Answer

**step1** Understanding the problem

The problem asks us to factor the polynomial expression $$9x^2 - 25$$. Factoring means rewriting the expression as a product of simpler expressions.

**step2** Recognizing the pattern

We observe that the given polynomial $$9x^2 - 25$$ is a binomial, which means it has two terms. Both terms are perfect squares, and they are separated by a subtraction sign. This specific pattern is known as the "difference of squares".

**step3** Identifying the square roots of the terms

First, we find the square root of the first term, $$9x^2$$. To do this, we find the square root of the numerical part and the square root of the variable part. The square root of $$9$$ is $$3$$, and the square root of $$x^2$$ is $$x$$. So, the square root of $$9x^2$$ is $$3x$$. We can consider this as our first base, 'a'.

Next, we find the square root of the second term, $$25$$. The square root of $$25$$ is $$5$$. We can consider this as our second base, 'b'.

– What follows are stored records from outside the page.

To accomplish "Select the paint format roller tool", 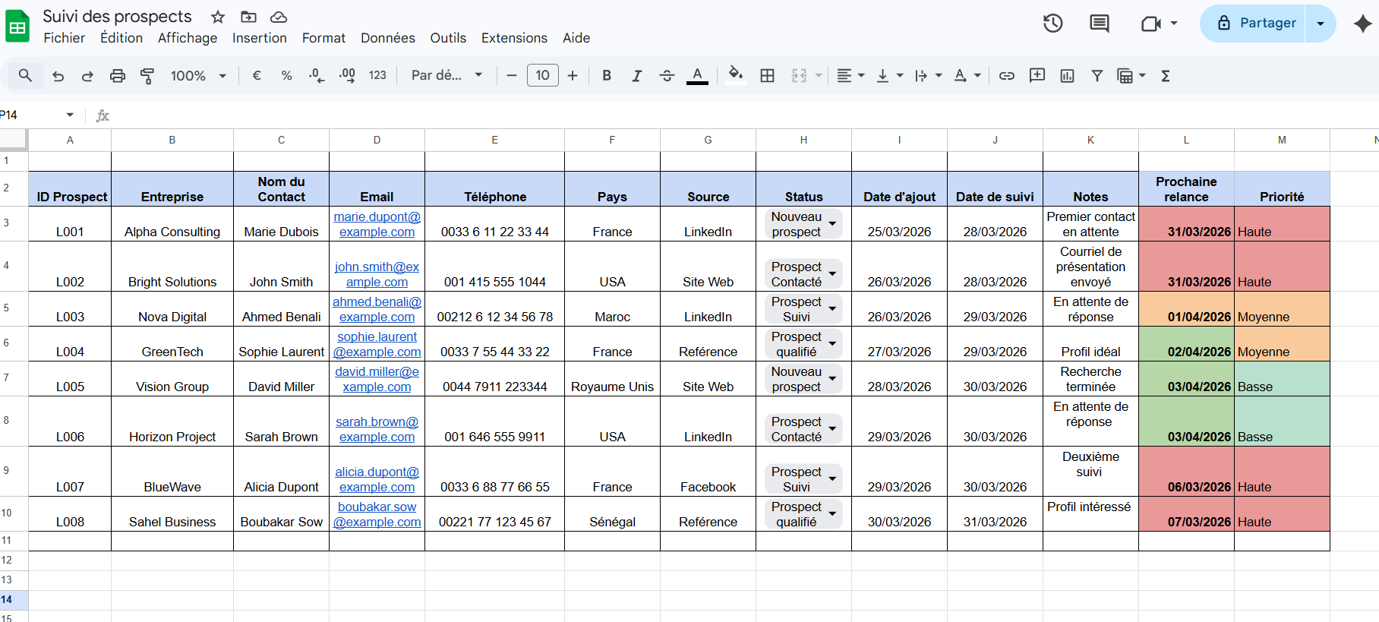I will pyautogui.click(x=147, y=76).
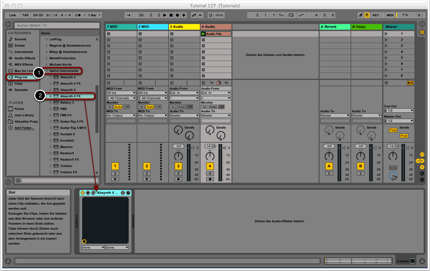
Task: Launch the Audio File clip
Action: [x=203, y=34]
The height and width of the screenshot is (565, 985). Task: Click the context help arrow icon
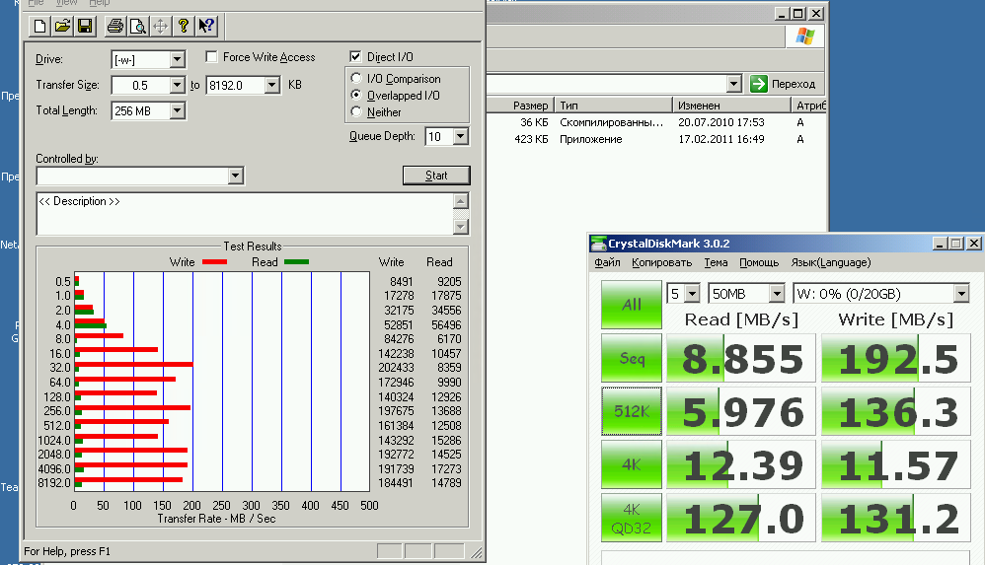206,26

**step4** Applying the difference of squares formula

The general formula for factoring the difference of squares is: $$a^2 - b^2 = (a - b)(a + b)$$.

From the previous step, we identified $$a = 3x$$ and $$b = 5$$.

**step5** Writing the factored form

Now, we substitute the values of 'a' and 'b' into the difference of squares formula: $$(3x - 5)(3x + 5)$$.

Therefore, the factored form of the polynomial $$9x^2 - 25$$ is $$(3x - 5)(3x + 5)$$.